Stored data entries =
────────────────
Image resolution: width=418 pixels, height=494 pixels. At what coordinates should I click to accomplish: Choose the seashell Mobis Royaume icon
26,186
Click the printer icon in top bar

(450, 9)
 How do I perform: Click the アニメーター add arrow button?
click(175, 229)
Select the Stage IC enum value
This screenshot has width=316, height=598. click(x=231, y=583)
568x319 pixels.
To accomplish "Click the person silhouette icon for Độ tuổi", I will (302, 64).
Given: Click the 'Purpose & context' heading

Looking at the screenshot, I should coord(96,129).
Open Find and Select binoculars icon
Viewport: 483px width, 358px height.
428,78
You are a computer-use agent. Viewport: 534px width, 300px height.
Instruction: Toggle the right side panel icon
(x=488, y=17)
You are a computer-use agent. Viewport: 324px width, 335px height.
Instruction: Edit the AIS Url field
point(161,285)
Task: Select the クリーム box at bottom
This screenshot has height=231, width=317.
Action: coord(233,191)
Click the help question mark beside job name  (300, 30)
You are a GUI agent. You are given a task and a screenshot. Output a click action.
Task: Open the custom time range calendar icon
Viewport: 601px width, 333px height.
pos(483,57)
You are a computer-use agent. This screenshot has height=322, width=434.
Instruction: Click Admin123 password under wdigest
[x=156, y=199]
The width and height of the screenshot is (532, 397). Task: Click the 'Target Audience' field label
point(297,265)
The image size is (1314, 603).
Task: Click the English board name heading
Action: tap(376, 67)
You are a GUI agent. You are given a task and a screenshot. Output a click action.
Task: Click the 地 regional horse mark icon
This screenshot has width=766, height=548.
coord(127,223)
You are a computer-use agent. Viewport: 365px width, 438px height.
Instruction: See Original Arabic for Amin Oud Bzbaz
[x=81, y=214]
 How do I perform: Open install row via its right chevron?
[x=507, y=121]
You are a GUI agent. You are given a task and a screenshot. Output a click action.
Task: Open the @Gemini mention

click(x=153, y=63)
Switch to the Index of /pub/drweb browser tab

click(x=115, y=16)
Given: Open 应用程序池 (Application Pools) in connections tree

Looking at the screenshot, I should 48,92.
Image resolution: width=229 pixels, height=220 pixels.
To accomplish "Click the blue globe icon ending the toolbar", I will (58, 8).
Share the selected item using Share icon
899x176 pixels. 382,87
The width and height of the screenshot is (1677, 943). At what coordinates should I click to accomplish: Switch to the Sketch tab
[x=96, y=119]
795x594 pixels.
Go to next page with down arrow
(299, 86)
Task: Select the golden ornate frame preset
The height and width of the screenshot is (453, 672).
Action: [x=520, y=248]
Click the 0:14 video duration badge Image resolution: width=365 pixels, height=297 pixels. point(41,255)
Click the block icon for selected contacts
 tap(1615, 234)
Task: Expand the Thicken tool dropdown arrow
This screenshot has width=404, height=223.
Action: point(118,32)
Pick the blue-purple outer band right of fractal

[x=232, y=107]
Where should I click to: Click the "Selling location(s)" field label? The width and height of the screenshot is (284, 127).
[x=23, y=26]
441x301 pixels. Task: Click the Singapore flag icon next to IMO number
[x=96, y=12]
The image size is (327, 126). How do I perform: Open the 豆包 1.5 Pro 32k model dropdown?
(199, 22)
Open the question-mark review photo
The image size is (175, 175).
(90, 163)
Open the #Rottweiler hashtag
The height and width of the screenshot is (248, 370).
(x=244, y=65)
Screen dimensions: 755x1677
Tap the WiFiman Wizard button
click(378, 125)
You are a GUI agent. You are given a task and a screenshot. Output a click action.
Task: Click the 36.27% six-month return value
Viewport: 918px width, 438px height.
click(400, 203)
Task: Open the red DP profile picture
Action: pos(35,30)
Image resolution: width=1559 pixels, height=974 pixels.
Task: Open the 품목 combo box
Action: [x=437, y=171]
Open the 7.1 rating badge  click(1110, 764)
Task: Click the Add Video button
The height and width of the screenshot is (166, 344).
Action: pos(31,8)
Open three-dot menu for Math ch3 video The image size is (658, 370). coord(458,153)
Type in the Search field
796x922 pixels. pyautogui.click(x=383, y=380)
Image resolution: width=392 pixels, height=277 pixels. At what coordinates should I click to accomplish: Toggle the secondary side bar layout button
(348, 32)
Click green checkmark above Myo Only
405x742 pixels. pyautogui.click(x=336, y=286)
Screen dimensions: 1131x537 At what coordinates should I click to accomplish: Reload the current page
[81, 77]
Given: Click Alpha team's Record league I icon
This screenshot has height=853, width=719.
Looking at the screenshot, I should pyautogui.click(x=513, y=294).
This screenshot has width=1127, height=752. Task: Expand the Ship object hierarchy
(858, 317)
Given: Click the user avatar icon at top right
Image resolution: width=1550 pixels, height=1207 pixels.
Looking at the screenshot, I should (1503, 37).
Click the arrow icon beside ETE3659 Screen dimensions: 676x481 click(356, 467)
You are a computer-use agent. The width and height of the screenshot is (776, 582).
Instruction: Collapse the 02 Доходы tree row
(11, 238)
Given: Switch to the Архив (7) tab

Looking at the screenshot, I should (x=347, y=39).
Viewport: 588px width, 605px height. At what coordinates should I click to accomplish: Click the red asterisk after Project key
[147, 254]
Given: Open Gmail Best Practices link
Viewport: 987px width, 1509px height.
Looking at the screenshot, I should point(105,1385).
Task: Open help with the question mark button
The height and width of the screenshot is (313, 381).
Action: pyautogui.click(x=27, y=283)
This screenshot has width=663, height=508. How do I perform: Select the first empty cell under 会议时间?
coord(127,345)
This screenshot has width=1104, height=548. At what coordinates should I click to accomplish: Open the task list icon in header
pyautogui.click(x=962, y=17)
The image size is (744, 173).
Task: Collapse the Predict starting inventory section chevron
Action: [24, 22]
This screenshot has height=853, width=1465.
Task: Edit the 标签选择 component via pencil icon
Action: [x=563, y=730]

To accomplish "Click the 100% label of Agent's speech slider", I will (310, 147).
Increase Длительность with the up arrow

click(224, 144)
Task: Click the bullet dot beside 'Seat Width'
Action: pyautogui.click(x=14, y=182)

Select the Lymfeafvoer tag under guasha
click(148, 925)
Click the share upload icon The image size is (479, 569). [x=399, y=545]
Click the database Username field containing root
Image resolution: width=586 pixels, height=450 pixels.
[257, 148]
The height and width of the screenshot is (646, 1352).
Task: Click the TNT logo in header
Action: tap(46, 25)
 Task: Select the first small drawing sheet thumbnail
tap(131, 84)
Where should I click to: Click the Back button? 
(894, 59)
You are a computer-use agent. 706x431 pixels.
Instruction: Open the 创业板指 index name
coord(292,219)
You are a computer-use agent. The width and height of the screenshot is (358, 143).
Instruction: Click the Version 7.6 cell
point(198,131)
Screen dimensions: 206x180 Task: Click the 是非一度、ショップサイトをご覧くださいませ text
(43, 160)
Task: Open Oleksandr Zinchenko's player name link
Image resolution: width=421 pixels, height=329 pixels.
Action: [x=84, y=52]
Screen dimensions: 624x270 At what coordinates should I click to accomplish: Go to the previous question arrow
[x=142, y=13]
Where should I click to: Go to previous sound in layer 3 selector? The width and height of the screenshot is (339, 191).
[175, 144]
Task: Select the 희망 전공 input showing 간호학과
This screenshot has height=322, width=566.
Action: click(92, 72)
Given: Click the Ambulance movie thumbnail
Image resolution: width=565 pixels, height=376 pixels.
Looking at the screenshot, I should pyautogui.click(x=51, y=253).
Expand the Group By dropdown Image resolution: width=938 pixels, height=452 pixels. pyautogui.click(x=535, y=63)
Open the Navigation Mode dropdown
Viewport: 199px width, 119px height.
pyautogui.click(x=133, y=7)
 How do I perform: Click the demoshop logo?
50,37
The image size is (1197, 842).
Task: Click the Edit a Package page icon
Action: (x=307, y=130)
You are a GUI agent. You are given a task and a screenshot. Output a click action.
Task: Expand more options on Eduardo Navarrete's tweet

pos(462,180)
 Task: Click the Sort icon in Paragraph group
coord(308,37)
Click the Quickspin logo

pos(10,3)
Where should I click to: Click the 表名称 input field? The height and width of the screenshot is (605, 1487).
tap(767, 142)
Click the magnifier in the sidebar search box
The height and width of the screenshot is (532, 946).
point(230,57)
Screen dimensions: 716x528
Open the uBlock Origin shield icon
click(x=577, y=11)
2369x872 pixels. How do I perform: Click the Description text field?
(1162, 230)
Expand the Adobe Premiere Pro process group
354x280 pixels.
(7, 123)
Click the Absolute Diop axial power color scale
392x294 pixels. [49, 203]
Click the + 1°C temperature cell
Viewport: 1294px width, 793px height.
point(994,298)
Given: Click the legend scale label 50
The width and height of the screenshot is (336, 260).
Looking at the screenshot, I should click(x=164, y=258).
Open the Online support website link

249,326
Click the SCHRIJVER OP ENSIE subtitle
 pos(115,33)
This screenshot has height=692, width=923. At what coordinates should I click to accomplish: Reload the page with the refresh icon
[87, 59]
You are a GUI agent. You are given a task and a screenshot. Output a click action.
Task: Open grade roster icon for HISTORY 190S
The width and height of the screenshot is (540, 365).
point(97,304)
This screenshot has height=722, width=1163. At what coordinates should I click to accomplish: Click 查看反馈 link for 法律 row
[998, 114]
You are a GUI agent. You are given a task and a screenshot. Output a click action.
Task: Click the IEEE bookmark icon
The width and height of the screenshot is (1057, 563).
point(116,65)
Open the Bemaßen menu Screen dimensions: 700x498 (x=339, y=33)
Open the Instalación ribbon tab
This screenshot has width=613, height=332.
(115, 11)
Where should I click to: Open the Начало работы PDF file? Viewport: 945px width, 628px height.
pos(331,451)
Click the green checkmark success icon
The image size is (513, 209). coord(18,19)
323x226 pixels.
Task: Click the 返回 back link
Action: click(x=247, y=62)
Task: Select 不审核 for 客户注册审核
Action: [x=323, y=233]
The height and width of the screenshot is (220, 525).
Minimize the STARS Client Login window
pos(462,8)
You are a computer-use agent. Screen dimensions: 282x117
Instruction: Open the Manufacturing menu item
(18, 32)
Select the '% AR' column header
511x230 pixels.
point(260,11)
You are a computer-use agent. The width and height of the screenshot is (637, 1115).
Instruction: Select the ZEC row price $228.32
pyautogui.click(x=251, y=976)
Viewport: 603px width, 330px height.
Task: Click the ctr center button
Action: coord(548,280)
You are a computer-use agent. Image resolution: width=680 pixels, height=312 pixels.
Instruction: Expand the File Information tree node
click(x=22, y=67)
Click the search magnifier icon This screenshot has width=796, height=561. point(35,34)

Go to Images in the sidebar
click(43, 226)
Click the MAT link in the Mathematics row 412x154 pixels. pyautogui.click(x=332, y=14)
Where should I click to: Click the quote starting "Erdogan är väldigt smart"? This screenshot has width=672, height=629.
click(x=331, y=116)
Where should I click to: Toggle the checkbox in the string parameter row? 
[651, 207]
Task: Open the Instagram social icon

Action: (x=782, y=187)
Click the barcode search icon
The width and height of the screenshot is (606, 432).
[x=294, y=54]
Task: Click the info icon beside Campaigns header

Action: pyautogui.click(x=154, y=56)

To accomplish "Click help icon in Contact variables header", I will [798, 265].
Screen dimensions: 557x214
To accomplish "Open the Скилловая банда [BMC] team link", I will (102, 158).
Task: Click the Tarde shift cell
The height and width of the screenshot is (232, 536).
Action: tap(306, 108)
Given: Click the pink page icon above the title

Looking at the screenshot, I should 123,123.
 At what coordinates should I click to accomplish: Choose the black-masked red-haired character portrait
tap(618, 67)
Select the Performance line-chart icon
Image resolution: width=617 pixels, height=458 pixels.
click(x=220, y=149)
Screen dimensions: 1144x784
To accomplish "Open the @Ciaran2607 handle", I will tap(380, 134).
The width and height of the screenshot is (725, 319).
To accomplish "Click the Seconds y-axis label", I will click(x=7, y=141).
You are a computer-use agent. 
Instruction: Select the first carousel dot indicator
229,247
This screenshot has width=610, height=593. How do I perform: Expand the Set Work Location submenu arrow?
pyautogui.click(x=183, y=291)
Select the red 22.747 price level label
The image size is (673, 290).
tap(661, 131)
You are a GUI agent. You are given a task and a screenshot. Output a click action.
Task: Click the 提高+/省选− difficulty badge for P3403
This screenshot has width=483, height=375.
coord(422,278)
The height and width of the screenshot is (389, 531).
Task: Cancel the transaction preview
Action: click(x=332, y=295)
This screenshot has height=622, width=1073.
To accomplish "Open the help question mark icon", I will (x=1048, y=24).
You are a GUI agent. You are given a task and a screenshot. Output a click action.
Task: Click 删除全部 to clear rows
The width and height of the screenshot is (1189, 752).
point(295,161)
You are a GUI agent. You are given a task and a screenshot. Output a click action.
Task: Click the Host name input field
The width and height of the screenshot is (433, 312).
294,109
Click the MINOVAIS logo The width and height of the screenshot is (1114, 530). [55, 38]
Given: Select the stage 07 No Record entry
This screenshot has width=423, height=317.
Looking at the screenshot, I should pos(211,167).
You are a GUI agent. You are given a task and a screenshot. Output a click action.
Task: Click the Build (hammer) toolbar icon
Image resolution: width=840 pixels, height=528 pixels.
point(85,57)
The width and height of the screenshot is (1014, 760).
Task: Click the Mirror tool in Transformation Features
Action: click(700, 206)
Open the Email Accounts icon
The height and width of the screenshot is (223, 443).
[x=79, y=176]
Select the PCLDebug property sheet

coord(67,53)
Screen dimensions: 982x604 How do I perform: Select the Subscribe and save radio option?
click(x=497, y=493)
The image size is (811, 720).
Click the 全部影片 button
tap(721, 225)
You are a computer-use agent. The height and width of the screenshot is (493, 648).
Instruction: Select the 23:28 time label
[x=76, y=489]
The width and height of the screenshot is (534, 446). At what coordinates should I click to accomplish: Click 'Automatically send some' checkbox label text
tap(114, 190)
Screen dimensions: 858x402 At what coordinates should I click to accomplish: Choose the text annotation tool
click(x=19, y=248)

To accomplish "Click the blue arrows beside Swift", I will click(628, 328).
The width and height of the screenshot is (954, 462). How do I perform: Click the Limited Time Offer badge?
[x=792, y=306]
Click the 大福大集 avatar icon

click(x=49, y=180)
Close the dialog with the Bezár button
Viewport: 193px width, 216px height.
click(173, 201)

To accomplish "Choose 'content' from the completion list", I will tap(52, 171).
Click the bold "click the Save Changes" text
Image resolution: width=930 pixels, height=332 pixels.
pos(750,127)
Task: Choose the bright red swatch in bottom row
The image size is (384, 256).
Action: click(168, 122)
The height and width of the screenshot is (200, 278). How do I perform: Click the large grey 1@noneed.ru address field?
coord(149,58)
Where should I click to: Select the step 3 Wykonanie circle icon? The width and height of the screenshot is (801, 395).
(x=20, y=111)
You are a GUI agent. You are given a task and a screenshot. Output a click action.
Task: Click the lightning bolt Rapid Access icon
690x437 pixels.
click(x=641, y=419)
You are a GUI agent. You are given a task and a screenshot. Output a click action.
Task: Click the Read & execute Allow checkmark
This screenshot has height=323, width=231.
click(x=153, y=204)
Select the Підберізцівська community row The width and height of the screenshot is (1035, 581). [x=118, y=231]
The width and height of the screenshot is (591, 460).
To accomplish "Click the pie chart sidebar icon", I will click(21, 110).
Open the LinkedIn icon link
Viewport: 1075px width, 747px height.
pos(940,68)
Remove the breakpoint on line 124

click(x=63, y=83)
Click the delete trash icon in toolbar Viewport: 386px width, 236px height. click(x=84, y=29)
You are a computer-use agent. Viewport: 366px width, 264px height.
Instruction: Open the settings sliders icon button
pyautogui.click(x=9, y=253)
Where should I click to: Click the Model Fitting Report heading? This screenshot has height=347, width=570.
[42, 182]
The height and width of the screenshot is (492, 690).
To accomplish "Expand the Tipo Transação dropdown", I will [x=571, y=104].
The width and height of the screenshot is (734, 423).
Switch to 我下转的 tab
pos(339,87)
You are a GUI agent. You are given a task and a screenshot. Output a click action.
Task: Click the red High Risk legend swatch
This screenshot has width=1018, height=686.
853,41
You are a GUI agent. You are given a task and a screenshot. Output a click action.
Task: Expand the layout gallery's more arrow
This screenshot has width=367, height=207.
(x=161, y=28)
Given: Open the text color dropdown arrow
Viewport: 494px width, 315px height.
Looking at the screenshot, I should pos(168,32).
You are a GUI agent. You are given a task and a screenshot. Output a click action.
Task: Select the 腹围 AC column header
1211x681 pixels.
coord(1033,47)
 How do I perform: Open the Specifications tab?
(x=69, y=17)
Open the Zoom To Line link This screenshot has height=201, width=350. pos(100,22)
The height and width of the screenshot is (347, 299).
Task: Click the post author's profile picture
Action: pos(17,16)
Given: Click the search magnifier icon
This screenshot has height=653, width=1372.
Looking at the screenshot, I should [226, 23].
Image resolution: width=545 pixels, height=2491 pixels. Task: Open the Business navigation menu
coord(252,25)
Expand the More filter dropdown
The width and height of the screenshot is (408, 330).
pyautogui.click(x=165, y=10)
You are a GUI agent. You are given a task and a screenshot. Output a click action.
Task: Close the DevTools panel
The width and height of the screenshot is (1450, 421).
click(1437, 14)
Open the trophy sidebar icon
────────────────
PROBLEM STATEMENT = Above are the entries; count how many of their lines contain the word "Record" and give only that number.

OUTPUT BELOW = 2